[Collected data entries]
[Start of section]

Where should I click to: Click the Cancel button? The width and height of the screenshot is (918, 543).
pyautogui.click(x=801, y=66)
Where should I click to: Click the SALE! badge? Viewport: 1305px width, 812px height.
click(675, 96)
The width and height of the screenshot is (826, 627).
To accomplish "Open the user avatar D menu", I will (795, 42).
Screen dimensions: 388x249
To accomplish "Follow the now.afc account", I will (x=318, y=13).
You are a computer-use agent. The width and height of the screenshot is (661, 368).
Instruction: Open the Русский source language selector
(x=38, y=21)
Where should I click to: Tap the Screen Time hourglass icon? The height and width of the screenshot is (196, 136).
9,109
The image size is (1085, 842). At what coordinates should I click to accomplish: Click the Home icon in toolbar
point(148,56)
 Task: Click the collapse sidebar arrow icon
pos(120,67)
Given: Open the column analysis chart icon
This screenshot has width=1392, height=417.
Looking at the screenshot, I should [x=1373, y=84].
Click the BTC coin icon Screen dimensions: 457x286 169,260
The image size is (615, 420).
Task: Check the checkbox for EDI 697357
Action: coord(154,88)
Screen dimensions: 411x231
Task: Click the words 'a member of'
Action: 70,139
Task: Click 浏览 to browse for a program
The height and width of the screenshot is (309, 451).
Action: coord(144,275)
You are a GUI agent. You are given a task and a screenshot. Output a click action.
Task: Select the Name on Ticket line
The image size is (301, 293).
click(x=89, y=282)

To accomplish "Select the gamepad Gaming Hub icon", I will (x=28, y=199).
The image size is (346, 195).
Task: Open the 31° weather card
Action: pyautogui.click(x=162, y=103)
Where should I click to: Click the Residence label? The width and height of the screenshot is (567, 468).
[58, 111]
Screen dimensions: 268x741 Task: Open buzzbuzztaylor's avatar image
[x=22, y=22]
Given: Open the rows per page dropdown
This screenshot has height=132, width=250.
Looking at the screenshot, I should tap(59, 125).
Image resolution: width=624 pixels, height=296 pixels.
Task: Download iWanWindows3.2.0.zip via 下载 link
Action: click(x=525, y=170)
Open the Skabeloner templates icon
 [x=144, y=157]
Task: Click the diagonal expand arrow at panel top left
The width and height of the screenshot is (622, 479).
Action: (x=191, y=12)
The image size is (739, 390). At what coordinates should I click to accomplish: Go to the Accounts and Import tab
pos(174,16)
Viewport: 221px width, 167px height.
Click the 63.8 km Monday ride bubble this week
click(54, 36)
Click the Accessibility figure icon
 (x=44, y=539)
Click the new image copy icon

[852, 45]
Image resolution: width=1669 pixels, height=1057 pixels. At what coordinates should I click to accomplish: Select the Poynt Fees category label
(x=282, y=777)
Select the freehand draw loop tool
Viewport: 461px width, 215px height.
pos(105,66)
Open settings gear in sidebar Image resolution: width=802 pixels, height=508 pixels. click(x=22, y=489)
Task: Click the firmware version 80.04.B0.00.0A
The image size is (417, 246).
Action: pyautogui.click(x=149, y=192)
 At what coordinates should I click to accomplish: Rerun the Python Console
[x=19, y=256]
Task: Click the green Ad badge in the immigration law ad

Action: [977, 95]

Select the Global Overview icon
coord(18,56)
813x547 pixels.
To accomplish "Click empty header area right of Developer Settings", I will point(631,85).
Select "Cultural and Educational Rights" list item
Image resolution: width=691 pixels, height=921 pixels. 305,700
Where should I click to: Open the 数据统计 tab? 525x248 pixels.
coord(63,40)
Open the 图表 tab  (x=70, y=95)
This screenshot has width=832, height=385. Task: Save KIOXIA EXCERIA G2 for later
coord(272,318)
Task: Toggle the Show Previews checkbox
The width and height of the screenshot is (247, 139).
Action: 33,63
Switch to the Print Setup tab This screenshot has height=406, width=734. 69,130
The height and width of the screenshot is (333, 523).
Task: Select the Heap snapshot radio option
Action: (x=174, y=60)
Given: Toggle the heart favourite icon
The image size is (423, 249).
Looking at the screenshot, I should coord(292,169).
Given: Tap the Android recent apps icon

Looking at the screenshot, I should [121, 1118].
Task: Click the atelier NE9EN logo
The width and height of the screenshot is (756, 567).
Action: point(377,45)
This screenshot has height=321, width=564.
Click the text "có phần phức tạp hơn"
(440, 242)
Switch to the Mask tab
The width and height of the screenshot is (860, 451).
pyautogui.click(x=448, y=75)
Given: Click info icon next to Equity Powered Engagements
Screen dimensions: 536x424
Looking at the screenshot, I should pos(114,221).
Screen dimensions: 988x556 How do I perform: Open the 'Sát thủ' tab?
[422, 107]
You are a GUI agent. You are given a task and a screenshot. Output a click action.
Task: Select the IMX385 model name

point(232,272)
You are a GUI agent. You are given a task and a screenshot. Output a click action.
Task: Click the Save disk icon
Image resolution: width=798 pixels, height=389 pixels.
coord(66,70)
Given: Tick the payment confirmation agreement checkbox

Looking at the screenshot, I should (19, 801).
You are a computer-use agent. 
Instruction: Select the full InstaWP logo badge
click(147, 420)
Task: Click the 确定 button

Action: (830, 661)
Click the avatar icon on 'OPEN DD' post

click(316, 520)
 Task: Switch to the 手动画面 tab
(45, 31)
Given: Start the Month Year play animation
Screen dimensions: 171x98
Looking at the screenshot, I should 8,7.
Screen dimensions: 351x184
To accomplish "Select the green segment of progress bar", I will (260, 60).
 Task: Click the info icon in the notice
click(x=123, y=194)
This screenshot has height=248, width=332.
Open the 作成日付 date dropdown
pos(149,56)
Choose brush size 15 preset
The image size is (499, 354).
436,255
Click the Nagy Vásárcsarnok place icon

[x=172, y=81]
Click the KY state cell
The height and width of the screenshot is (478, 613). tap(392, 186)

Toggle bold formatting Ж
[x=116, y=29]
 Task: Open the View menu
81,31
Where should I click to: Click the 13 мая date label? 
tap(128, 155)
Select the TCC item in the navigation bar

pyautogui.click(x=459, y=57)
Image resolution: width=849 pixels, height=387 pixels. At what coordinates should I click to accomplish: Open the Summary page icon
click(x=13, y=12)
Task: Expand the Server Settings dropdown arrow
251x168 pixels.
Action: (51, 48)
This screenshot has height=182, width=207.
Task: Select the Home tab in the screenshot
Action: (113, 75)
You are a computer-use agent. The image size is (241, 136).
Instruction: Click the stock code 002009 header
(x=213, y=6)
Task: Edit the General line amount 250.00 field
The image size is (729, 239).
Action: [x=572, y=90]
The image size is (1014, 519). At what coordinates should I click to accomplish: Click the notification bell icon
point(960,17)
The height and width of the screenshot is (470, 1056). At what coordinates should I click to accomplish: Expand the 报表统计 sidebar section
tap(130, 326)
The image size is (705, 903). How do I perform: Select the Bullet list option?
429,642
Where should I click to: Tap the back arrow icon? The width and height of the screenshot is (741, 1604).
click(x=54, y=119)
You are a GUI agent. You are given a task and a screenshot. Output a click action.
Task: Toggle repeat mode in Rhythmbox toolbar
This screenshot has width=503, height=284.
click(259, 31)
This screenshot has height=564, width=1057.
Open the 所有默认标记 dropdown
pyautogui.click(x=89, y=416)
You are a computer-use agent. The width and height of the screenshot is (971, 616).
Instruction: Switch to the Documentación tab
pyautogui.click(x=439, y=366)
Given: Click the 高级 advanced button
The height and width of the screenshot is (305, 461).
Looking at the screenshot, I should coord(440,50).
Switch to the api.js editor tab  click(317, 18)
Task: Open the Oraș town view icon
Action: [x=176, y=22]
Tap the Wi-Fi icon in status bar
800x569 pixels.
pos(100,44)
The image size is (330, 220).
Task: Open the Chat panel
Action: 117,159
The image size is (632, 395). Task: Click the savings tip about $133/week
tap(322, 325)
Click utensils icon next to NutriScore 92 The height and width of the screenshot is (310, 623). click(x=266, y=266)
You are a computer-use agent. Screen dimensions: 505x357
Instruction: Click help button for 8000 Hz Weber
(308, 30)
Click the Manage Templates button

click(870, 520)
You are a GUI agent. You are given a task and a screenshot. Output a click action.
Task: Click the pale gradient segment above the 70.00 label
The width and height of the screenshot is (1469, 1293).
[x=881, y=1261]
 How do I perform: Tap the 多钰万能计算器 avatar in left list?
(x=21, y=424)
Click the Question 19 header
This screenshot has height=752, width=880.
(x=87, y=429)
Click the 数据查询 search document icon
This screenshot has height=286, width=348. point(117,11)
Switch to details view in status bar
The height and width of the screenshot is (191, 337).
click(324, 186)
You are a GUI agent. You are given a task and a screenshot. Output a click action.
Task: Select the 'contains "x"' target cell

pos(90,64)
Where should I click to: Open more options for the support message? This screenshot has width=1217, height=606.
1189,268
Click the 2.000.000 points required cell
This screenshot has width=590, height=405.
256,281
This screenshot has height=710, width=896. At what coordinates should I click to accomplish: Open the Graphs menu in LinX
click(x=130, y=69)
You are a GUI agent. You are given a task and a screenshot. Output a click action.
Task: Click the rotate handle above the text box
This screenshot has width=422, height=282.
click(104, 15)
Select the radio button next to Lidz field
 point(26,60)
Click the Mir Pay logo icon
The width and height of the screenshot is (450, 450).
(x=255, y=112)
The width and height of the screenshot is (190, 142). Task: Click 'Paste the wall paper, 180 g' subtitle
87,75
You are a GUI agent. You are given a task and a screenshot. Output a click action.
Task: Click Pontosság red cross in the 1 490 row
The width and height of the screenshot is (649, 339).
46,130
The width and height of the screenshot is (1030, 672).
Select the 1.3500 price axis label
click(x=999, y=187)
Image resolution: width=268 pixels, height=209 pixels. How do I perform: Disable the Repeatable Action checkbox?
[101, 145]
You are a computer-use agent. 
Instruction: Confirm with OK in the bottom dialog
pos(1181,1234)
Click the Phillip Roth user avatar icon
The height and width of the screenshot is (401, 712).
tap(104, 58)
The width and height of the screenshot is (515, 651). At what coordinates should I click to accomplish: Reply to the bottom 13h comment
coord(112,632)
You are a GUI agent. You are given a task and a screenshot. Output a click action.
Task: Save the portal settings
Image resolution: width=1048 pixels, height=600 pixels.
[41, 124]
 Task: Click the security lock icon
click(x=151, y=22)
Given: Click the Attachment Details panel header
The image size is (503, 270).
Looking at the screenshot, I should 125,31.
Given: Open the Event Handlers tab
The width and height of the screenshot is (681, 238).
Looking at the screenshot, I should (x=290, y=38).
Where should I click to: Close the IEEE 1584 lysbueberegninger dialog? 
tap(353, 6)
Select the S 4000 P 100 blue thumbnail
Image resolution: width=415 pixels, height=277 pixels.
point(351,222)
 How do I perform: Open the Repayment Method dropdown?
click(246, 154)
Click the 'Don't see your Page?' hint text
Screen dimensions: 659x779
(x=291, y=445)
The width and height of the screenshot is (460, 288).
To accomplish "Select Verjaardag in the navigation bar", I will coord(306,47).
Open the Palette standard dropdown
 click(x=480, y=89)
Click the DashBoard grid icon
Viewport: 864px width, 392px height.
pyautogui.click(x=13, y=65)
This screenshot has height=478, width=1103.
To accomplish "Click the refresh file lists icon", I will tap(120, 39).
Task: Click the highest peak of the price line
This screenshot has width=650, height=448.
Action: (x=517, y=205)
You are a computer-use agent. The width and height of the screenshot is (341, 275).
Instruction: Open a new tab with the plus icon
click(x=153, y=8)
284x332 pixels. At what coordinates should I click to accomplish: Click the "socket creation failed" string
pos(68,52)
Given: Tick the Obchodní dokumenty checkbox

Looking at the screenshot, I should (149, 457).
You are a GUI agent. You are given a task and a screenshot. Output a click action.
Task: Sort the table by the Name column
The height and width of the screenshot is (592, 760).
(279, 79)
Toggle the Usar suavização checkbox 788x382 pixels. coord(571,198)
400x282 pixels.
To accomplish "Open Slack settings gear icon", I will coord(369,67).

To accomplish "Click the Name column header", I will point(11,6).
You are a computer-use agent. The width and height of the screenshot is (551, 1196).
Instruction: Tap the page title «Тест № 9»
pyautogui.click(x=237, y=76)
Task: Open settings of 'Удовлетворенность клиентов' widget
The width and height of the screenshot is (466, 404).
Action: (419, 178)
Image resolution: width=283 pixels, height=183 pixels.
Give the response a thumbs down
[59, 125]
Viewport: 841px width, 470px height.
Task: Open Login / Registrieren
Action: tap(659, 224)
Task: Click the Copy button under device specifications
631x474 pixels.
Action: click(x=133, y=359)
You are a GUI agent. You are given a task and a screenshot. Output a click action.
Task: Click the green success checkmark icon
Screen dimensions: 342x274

[End of section]

### Work request:
Every line of the data above that includes "gear" should be listed.

### Solution to this problem:
Open settings gear in sidebar Image resolution: width=802 pixels, height=508 pixels. click(x=22, y=489)
To accomplish "Open Slack settings gear icon", I will coord(369,67).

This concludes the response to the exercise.